■ Requirements: Copy out each line of the entries below that contains the word "with", matching case.
= = = = = = =
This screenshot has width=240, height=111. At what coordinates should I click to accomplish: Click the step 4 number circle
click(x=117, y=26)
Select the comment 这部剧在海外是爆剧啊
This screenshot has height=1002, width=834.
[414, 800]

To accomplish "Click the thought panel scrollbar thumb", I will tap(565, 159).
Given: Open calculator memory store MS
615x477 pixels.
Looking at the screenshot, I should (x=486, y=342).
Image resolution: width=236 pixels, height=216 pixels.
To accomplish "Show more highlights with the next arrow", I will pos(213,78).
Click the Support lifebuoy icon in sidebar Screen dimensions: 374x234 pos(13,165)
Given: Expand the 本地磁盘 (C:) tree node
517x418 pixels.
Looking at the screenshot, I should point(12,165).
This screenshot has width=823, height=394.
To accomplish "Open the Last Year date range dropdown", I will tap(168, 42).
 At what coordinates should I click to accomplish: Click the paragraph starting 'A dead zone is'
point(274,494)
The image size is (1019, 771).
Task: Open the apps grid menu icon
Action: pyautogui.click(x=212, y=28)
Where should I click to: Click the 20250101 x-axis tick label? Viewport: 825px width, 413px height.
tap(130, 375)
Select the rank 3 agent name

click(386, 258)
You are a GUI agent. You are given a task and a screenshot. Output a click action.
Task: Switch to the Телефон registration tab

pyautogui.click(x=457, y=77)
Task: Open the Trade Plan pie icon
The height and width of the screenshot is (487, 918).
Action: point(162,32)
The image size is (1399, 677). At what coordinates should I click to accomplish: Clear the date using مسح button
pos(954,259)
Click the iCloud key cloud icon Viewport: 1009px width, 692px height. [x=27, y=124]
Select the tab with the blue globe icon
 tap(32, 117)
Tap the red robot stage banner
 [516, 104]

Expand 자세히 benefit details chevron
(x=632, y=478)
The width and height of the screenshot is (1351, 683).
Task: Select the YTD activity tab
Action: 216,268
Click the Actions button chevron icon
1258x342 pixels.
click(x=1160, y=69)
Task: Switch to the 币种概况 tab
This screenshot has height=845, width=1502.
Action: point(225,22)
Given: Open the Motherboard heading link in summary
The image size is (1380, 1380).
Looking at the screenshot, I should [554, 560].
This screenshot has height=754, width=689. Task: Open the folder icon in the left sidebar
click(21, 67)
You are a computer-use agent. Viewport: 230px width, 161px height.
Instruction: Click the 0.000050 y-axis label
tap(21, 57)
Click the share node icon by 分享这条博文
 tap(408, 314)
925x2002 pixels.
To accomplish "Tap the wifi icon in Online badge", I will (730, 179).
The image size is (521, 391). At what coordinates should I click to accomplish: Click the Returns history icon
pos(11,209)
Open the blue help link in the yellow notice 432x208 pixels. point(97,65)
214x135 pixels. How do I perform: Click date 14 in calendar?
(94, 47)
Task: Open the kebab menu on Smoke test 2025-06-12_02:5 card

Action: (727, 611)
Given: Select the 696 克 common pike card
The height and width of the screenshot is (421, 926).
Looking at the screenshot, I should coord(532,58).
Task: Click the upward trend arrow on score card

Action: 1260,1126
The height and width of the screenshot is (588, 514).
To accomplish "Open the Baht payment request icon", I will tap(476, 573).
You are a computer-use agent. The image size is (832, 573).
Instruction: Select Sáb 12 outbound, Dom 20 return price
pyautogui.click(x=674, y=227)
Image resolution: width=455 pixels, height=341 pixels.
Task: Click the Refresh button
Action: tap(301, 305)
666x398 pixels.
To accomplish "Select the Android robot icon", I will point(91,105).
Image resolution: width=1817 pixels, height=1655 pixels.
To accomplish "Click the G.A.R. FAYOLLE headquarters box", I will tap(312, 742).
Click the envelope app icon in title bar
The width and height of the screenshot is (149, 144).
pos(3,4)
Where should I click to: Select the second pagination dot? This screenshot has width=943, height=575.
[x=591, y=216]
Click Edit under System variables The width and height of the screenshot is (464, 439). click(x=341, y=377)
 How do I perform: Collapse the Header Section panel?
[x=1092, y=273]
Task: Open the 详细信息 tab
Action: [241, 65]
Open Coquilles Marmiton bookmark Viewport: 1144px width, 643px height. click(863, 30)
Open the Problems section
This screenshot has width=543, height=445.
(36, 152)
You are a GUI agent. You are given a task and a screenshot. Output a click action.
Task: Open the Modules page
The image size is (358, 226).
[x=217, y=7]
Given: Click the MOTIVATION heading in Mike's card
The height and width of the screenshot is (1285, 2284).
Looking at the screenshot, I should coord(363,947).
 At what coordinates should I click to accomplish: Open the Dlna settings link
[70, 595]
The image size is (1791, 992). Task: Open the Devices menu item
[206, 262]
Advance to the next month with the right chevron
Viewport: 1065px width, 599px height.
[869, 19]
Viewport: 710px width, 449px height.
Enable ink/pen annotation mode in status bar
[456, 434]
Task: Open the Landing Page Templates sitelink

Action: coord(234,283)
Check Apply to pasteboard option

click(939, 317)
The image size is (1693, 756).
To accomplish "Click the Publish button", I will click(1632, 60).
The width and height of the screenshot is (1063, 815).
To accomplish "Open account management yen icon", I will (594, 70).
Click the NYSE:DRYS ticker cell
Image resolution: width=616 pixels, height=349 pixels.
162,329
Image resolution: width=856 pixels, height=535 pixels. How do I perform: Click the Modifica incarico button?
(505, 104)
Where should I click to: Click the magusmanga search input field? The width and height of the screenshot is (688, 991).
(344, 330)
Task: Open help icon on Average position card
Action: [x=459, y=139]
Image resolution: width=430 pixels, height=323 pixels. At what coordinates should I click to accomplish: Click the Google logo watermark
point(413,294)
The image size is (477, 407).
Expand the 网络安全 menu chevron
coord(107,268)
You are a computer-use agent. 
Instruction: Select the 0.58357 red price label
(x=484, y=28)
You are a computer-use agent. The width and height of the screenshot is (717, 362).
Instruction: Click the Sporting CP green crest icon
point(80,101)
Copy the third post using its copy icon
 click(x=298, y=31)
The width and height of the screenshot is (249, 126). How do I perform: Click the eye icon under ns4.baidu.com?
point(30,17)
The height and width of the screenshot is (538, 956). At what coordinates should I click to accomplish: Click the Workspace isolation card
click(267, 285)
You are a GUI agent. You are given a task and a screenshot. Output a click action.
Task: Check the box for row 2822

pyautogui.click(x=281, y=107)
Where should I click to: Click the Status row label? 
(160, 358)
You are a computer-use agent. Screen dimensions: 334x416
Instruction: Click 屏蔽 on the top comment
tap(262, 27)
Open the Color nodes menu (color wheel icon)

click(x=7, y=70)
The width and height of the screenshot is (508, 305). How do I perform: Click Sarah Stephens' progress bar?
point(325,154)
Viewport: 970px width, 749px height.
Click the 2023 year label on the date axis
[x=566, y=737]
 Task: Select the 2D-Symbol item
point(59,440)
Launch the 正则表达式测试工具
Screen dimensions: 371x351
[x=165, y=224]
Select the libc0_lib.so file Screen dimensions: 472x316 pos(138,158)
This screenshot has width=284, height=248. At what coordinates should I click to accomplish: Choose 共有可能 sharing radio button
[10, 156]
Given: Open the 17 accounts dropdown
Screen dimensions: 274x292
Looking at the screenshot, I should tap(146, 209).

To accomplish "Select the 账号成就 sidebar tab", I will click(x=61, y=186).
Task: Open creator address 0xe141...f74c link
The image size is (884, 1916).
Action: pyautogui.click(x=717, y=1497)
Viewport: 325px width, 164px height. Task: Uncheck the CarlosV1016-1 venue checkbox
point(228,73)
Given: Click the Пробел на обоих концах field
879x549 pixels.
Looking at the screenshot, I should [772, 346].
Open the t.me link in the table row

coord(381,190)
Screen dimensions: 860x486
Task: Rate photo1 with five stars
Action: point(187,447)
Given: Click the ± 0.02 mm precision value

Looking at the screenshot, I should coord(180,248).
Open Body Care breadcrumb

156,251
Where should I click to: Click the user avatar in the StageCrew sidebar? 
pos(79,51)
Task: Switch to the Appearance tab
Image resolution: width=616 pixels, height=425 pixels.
= = = = = = =
■ Answer to this task:
To accomplish "Show more highlights with the next arrow", I will pos(213,78).
Select the tab with the blue globe icon
Advance to the next month with the right chevron
Task: Rate photo1 with five stars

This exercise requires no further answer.